Saturday 17 March 2007

spiritual songs

These things have been full in my heart for the last few months.

As mentioned in the previous post, it's just wonderful when we sing in tongues and in understanding (known language) from our heart... just praises to God, and what is on His Heart. I learnt that He is always pleased when we praise Him in Spirit and in truth, because this reaches Him as a sweet smelling offering. It's so easy to just "enter into His Presence" - here the younger of my 2 younger brothers would disagree with me and say we "become more aware of His Presence". Well i won't disagree with Him... to me it's a different way of saying the same thing... Anyway, this is my blog...haha...

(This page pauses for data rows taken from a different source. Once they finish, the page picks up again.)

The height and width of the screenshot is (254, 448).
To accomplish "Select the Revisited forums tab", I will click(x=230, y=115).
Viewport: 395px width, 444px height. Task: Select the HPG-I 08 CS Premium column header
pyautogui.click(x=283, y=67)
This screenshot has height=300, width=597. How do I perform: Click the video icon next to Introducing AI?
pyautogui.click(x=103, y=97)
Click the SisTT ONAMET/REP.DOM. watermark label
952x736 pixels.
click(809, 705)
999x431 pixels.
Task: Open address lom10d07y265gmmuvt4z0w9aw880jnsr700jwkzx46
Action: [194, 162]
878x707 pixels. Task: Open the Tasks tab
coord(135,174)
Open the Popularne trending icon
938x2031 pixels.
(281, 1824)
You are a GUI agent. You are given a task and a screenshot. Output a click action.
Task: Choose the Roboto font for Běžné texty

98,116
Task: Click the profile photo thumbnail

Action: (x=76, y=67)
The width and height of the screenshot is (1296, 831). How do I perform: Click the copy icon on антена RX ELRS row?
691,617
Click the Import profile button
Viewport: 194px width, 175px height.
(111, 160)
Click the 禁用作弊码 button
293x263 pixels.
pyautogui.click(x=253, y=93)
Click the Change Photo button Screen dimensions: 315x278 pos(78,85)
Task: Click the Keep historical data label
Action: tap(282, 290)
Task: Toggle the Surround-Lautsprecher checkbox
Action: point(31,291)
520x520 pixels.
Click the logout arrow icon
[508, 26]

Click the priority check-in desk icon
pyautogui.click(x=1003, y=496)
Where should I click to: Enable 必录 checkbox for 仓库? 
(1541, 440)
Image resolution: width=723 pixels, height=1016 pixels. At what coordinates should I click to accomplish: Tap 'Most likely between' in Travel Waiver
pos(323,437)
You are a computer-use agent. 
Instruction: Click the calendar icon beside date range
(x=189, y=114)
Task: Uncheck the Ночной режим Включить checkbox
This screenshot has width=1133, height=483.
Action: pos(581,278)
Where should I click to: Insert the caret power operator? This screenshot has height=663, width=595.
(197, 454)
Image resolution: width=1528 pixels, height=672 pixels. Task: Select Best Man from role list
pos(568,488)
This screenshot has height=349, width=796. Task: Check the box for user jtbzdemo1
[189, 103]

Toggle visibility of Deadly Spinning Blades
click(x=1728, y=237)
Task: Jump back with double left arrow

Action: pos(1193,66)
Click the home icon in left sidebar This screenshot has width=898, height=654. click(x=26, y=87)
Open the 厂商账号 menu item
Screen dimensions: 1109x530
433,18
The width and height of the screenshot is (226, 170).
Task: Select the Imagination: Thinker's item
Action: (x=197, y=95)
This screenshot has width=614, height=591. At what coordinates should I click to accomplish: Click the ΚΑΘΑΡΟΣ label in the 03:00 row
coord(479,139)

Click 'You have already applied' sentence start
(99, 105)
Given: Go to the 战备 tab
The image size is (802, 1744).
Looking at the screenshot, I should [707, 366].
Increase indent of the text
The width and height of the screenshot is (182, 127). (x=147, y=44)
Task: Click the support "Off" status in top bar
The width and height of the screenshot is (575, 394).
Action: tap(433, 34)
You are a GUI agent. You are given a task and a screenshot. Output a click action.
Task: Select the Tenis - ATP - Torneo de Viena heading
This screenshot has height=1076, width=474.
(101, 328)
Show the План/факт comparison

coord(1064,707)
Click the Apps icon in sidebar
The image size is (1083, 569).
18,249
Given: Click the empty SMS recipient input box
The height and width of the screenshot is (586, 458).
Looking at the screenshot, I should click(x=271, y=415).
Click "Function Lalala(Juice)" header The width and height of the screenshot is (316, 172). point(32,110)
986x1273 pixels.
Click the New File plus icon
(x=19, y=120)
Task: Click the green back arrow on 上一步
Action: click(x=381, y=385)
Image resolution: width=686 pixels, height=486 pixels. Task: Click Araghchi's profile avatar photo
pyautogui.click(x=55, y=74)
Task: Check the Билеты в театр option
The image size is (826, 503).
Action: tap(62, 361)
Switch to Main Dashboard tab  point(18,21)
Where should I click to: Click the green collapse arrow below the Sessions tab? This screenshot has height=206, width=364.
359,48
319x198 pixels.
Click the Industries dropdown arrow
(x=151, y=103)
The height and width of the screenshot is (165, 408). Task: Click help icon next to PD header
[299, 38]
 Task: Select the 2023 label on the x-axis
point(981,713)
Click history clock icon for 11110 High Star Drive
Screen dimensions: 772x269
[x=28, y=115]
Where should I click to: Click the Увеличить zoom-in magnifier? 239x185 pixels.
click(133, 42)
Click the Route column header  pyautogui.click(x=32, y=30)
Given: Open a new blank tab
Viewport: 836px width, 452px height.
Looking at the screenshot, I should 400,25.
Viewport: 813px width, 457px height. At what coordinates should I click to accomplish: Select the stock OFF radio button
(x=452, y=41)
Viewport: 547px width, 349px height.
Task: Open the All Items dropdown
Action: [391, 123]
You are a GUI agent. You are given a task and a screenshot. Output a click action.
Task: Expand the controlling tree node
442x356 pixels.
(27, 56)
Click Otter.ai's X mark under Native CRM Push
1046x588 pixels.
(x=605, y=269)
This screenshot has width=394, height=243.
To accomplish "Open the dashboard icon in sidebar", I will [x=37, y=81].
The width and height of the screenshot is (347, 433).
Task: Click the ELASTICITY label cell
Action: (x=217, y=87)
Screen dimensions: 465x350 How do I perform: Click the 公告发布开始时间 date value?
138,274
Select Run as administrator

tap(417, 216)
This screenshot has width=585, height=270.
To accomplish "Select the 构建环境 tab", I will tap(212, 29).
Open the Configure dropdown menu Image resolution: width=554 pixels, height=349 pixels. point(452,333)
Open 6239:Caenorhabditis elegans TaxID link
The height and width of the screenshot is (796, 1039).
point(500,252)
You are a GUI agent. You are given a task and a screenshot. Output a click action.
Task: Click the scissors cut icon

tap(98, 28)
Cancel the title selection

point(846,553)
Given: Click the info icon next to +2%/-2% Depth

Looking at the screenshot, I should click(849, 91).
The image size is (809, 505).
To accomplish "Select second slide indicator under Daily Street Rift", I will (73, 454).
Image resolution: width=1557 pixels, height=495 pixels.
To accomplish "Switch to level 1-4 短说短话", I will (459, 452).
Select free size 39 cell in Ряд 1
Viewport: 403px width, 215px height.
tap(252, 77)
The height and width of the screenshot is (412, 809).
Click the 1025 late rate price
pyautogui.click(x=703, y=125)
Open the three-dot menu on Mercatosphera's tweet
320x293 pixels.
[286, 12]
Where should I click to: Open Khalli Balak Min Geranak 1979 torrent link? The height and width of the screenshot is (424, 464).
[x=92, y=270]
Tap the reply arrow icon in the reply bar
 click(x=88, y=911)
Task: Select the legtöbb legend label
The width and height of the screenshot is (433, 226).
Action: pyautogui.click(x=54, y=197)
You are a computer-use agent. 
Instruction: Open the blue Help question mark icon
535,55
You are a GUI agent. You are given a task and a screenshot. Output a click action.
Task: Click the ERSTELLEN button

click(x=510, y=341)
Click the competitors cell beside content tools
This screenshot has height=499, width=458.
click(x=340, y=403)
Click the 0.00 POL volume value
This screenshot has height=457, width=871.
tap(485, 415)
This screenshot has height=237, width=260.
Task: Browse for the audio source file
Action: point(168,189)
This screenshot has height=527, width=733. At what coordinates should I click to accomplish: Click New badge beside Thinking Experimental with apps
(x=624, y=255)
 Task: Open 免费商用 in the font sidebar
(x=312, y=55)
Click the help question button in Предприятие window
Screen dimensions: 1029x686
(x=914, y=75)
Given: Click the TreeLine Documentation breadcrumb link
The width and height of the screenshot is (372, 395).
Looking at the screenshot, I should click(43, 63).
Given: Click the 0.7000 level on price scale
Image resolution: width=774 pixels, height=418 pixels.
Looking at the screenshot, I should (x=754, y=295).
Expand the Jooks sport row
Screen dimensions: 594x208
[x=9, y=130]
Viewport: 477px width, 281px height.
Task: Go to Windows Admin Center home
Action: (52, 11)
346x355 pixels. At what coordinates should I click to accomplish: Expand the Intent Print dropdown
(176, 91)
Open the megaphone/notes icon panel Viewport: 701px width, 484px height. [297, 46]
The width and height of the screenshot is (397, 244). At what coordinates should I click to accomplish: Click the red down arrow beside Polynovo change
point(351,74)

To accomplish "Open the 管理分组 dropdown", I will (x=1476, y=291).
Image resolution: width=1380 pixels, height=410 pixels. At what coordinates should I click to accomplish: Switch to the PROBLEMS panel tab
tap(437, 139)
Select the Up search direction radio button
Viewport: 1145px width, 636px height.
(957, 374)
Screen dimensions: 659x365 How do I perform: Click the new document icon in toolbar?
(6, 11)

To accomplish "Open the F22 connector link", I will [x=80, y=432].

So back to my point. It's easy when i sing songs from my heart. I remember when i was travelling in this old bone-shaker of a taxi down the hills in another nation. I sang the whole way down - a total of 2-3 hours- song after song, almost not caring whether it bothered the cab-driver or the other 3 passengers i was with. Probably not. They sang with me sometimes, and at other times, they kept silent, or even fell asleep. Not the driver of course... (grin). There was a period of time the radio was on - the driver was not a believer, and my voice was competing with the radio and naturally, the road noises. I still remember the driver vividly - it's been 5 months now. He spoke some Chinese, so that's how we communicated.

The roads were pretty dangerous, and at points, even treacherous, and we chanced upon an accident between a car and a motor-cyclist. I believe the motor-cyclist died. I had this strong sense that God was having me sing so that there would not be fear in us, or at least me. I really don't know for sure. I just know that there was a purpose in me singing. But to say that my singing brought the protection of God upon all of us seems really far-fetched.

So... i'll stick with saying there was a purpose in me singing... and there was a peace and a boldness that i remember when i sang. Usually i'm a sensitive person in that i will not impose on others. I mean if i knew that my singing disturbed others, i will just shut up. Well, that time was different...

We reached our destination that evening after travelling for almost 8 hours, safe. Tired, shaken to the bone in the car, but safe. Praise the Lord.